* _INSTRUCTION_: Put the lines starting at "Task: Click the Trip" and ending at "Looking at the screenshot, I should click(x=632, y=308).", both included, into a Markdown table with the columns Row and Line, one numbered row per line. Omit blank lines.
* Start *
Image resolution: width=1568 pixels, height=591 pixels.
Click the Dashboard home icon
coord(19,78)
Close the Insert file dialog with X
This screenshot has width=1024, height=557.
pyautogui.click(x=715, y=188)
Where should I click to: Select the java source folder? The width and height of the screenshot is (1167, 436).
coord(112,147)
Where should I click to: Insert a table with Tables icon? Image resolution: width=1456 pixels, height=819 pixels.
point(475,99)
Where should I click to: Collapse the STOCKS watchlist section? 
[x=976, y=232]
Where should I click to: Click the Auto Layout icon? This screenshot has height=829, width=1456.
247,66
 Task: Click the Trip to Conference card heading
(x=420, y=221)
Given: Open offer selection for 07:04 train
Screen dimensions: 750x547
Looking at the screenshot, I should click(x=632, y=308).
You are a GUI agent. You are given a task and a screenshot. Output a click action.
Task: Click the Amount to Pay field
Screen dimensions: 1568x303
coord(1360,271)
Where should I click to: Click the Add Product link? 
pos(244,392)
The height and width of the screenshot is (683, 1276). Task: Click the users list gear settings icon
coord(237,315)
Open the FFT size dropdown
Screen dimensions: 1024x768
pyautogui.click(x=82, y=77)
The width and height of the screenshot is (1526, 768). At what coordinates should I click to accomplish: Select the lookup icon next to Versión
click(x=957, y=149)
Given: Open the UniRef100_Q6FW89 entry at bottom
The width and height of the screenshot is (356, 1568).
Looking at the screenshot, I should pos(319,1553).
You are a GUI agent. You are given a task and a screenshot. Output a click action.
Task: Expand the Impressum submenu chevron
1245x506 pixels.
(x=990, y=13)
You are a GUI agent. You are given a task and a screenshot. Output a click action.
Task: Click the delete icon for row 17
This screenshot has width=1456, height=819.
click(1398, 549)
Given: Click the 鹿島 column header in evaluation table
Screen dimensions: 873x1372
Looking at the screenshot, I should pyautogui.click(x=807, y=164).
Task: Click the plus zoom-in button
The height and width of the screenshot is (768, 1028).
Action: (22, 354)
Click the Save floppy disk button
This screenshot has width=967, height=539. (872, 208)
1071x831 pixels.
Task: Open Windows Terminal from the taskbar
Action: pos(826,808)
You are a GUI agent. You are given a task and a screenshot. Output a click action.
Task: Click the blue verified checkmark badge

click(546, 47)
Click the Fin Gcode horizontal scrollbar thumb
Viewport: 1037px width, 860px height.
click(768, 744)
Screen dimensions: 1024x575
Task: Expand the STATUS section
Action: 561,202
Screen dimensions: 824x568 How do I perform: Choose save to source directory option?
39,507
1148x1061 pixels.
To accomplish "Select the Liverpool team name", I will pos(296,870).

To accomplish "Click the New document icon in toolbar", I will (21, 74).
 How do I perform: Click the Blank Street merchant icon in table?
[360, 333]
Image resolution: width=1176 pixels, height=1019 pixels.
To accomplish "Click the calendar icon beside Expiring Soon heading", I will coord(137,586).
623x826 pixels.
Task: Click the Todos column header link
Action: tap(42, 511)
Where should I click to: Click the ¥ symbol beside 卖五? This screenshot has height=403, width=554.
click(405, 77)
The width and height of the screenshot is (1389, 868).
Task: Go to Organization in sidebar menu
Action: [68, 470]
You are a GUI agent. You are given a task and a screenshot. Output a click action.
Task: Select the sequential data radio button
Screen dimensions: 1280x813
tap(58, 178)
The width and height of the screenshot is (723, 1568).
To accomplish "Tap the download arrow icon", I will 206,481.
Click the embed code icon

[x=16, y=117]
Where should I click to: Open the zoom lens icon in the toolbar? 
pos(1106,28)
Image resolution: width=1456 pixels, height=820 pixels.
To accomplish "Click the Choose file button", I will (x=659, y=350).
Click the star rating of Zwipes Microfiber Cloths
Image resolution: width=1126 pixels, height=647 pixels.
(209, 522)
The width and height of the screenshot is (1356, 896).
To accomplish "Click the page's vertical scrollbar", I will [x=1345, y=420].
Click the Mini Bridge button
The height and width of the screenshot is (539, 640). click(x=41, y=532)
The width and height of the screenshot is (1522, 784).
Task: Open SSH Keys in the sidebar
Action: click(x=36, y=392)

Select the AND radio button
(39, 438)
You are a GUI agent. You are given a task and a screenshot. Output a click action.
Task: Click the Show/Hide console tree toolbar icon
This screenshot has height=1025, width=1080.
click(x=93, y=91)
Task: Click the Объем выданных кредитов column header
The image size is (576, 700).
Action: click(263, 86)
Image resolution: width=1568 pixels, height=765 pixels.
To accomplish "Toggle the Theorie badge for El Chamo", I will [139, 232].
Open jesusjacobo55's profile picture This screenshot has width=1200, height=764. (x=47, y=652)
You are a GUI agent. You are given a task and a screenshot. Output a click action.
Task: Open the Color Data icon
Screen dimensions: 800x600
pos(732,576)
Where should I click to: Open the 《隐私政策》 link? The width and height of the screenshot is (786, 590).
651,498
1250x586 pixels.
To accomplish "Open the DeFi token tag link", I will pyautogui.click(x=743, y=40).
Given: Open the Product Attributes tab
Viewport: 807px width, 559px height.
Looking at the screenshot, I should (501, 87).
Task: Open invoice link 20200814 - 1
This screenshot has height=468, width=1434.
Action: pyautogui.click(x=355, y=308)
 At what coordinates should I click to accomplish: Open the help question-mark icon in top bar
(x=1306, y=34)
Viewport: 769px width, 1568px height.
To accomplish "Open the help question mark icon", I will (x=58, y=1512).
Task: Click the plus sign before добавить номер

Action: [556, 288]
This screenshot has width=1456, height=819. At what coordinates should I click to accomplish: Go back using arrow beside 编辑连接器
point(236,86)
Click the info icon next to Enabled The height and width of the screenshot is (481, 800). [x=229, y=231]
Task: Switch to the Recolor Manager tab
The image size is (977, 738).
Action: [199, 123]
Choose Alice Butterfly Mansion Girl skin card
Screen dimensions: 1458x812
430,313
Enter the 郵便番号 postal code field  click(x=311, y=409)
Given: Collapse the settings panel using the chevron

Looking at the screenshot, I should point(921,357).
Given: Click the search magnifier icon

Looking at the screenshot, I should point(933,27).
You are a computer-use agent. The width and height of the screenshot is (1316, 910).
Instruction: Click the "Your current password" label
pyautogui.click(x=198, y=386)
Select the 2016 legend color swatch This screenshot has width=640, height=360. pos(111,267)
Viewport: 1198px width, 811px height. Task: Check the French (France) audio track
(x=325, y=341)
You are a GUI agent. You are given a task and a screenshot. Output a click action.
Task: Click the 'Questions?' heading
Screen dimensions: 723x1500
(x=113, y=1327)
* End *
* _TASK SOLUTION_:
| Row | Line |
|---|---|
| 1 |  Task: Click the Trip to Conference card heading |
| 2 | (x=420, y=221) |
| 3 | Given: Open offer selection for 07:04 train |
| 4 | Screen dimensions: 750x547 |
| 5 | Looking at the screenshot, I should click(x=632, y=308). |